--- THE RECORDS Enclosed Below ---

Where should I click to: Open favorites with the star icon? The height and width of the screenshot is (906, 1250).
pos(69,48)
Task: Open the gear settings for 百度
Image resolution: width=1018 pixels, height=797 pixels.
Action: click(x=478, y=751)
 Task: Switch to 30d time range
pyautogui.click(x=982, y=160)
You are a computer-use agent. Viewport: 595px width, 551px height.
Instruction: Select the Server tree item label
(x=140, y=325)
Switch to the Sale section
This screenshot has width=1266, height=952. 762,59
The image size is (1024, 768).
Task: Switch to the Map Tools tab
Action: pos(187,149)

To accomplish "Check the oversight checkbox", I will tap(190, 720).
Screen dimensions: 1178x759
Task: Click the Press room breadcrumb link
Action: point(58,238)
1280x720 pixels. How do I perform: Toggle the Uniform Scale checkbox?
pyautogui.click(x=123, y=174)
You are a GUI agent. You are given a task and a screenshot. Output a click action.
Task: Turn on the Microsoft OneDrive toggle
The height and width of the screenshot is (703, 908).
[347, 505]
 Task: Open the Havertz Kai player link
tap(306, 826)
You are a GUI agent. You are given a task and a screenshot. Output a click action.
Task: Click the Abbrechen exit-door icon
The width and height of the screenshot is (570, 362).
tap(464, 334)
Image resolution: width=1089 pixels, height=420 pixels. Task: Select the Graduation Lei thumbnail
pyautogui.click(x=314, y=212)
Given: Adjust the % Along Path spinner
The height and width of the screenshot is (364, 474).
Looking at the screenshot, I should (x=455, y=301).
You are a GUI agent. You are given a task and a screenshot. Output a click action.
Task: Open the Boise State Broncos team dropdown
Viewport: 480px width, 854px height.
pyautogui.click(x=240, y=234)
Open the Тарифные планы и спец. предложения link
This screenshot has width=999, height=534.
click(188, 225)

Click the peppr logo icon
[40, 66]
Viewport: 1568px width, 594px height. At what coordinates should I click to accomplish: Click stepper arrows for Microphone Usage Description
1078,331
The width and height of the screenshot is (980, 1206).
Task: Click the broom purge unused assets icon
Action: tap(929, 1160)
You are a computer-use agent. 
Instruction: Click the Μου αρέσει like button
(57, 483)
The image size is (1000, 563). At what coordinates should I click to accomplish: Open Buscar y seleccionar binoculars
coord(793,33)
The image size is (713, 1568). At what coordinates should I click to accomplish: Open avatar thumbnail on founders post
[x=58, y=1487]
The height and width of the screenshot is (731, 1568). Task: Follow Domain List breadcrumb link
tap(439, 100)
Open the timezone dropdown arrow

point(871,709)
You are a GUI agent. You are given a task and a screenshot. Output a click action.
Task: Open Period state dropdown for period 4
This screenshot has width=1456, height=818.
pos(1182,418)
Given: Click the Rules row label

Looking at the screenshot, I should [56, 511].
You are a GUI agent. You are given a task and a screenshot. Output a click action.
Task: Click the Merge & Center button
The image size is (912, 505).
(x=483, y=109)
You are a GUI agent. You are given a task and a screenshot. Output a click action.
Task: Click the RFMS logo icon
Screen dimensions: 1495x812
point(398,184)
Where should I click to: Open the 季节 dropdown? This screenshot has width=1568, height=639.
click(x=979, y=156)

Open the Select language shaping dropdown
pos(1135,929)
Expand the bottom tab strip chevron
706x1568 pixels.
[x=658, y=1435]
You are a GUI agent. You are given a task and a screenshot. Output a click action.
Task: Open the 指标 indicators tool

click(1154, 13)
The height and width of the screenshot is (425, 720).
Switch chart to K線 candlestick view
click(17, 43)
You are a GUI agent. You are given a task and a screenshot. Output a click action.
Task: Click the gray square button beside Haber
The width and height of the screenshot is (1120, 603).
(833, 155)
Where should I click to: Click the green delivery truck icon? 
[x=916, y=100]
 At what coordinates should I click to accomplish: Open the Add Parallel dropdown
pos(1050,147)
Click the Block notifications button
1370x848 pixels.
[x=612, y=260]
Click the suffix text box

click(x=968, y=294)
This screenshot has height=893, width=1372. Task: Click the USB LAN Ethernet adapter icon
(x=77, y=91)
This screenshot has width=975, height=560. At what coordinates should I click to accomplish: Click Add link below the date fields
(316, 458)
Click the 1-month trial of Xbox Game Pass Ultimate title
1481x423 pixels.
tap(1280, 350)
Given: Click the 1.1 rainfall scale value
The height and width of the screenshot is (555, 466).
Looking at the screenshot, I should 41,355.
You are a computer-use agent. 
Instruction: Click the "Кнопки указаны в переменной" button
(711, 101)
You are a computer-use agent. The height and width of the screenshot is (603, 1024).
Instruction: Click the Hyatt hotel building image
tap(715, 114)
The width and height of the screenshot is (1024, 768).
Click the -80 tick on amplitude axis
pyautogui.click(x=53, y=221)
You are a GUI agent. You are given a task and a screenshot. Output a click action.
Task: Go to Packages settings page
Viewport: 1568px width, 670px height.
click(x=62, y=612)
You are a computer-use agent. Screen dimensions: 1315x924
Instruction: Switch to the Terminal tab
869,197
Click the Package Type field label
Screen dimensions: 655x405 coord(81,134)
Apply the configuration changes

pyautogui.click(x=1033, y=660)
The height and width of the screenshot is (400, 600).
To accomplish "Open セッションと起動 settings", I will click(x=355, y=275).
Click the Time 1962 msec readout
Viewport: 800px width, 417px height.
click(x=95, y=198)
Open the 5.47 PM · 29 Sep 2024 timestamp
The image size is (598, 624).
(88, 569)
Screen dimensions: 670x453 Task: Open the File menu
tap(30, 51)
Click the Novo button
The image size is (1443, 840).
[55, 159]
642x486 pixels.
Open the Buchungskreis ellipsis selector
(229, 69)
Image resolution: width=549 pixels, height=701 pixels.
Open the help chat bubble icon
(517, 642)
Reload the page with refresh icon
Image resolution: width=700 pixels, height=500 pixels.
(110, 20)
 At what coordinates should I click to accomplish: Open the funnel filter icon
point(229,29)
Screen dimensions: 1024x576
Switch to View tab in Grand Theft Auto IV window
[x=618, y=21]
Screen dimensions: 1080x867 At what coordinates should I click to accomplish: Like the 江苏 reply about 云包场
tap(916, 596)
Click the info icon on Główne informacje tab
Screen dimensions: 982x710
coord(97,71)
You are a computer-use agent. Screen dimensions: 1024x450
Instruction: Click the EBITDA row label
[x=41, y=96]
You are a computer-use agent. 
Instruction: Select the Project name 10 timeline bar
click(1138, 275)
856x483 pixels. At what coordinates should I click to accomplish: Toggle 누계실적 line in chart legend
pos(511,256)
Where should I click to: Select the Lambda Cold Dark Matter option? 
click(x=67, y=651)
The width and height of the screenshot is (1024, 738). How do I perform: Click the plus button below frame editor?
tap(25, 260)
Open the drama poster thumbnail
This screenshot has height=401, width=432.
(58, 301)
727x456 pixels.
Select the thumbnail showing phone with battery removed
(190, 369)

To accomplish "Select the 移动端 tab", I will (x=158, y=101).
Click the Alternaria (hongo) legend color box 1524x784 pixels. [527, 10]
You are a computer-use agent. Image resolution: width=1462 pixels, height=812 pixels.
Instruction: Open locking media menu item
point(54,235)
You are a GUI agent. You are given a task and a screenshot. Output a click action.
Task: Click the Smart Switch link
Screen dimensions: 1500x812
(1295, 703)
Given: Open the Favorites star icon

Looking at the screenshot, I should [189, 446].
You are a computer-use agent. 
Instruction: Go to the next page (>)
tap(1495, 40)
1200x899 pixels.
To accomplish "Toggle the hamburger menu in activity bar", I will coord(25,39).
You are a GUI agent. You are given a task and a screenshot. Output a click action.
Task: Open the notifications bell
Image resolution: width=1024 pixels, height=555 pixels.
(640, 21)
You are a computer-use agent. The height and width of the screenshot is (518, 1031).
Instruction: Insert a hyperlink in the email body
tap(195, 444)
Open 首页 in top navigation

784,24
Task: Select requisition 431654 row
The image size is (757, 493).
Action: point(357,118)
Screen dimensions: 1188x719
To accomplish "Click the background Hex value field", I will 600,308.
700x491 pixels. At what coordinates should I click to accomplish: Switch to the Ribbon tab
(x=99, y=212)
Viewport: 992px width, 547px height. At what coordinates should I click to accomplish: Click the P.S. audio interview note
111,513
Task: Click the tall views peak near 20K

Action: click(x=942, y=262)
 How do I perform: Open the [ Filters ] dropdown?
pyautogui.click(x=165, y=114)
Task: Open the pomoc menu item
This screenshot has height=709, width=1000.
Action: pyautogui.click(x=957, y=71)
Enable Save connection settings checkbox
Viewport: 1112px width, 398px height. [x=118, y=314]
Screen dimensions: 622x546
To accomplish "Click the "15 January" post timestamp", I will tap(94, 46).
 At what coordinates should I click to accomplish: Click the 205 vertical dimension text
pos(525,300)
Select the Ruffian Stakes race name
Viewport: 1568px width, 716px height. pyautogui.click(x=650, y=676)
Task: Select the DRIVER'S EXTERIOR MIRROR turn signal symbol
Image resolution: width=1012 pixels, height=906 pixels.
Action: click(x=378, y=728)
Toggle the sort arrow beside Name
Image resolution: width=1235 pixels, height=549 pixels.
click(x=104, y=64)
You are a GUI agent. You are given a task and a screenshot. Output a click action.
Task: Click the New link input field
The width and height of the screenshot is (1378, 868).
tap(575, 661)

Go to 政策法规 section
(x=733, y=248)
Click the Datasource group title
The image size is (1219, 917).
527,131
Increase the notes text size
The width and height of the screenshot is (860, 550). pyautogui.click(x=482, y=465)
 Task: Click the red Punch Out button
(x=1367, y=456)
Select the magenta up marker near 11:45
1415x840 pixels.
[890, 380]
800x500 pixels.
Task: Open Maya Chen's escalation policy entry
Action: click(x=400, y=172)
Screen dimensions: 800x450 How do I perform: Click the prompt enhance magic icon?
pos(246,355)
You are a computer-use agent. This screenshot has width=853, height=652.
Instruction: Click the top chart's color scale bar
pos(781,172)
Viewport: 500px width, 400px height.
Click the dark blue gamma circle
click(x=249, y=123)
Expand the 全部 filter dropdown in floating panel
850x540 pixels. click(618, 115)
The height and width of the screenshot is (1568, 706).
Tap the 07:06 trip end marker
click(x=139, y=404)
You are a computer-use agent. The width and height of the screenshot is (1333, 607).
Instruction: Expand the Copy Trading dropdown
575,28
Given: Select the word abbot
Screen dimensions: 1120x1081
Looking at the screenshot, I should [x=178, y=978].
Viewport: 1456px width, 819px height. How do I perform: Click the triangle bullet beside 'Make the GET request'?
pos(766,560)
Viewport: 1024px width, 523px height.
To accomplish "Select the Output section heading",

--- End of Enclosed THE RECORDS ---

WHAT IS NEEDED:
Retrieve every line above holding the word "notifications".

RESULT FOR THIS EXERCISE:
Click the Block notifications button
Task: Open the notifications bell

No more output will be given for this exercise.